Just to finish it? For the gamerscore? Answers that are equally valid and asinine. Level two of Alekhine's Gun was too much for me as it could not tell the difference between requiring the player to be clever and making the solution to a problem needlessly obscure. One example: the first objective is to place a bug on the target's hotel room phone. The room is of course guarded so I could not walk right in so I made the logical leap to pick the lock to the room next door and climb out on the balcony, then jump across the gap and  sneak into the target room the back way.

You know, something that you have done and seen a million times.

No. The game would not allow this, only instead of giving me a reason it broke its own rules to prevent it. The guard was quite a ways away and was not looking in the direction of the room that I was trying to break in to. He should not have been able to see me. He did, walking over to shoo me away.

Because I am an insufferable dick I tried the same thing on the other side of the floor, placing a partition between me and the guard. He still 'saw' me and prevented me from breaking into a room that had nothing to do with my objective. Out of frustration I ran back to my target's room and dashed through the door while the guard who could see through walls took his sweet time to get back to his post. I managed to kill a second guard who was inside, stash his body and place the bug before the super guard made it back to his post.

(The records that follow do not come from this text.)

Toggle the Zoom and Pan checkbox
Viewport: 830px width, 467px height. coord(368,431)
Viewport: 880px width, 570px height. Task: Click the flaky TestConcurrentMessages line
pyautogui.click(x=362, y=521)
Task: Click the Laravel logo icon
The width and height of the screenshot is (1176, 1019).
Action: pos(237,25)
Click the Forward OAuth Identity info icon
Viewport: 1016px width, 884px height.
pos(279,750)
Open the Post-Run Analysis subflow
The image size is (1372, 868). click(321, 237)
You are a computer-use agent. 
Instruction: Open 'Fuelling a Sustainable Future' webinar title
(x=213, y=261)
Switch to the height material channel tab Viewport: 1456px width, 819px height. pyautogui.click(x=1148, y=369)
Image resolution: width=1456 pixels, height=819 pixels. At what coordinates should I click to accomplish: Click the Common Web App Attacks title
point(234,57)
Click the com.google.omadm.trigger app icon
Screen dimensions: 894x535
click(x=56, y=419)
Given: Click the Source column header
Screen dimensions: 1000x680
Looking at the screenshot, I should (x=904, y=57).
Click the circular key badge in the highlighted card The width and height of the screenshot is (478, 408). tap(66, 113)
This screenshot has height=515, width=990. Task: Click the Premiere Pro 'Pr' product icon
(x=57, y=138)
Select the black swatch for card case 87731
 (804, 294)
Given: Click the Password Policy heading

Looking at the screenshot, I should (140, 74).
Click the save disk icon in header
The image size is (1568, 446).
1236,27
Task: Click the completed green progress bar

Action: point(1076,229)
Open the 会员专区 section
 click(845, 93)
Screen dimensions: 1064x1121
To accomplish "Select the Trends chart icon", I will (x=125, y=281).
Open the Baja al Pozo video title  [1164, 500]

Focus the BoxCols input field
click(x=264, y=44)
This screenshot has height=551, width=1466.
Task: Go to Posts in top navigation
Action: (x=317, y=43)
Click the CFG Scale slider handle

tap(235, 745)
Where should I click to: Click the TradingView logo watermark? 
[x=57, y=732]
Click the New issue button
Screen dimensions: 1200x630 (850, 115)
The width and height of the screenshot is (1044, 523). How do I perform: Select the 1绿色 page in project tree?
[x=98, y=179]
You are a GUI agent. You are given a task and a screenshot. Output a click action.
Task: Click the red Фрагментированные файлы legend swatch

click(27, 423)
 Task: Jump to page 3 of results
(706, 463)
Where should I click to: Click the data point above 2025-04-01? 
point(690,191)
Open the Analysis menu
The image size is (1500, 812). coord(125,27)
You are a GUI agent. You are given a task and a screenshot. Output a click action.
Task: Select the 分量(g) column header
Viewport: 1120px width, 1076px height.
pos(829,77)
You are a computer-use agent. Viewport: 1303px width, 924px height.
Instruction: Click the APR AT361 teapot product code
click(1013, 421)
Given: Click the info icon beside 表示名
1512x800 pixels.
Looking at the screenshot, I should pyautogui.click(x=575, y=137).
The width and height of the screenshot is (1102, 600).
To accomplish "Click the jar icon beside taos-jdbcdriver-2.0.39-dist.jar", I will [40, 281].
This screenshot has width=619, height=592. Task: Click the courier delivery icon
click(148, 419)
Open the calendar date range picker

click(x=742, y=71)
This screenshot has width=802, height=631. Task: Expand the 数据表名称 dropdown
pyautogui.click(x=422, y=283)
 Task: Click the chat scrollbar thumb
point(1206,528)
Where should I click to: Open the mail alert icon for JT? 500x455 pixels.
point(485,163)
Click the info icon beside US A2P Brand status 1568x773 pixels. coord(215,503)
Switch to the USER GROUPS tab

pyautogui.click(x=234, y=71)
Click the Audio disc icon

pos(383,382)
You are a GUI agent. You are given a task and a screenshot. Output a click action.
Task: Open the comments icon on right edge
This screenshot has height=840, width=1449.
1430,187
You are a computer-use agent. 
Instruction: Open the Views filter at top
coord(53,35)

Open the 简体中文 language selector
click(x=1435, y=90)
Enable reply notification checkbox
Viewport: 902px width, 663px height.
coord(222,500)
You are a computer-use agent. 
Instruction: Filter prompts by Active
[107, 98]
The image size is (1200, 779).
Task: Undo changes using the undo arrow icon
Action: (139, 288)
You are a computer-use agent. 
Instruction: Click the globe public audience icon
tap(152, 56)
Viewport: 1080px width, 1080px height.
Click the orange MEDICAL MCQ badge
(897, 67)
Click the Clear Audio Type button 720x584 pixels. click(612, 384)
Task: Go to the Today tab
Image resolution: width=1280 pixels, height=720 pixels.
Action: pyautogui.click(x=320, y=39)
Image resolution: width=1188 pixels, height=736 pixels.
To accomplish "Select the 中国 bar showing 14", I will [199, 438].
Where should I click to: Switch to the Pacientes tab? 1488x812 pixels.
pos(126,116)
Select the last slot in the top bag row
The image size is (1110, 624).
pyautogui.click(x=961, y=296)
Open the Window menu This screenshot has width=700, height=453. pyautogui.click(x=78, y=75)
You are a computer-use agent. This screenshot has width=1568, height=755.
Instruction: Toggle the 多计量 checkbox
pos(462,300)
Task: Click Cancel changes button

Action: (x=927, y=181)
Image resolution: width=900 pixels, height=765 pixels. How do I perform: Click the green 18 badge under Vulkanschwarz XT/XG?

When he did make it back he allowed me to walk out of the room that he didn't want to let me walk into with barely a second look.

Fuck this game. Fuck it,

Alekhine's Gun did not have to follow its rules so neither do I. I turned it off, placed it back into its envelope and bid it fond farewell. Good riddance. Some genre's are more easily enjoyable, in an ironic way, than others. Bad first person shooters can be a riot. Broken fighting games, equally so. But bad stealth games? No thanks.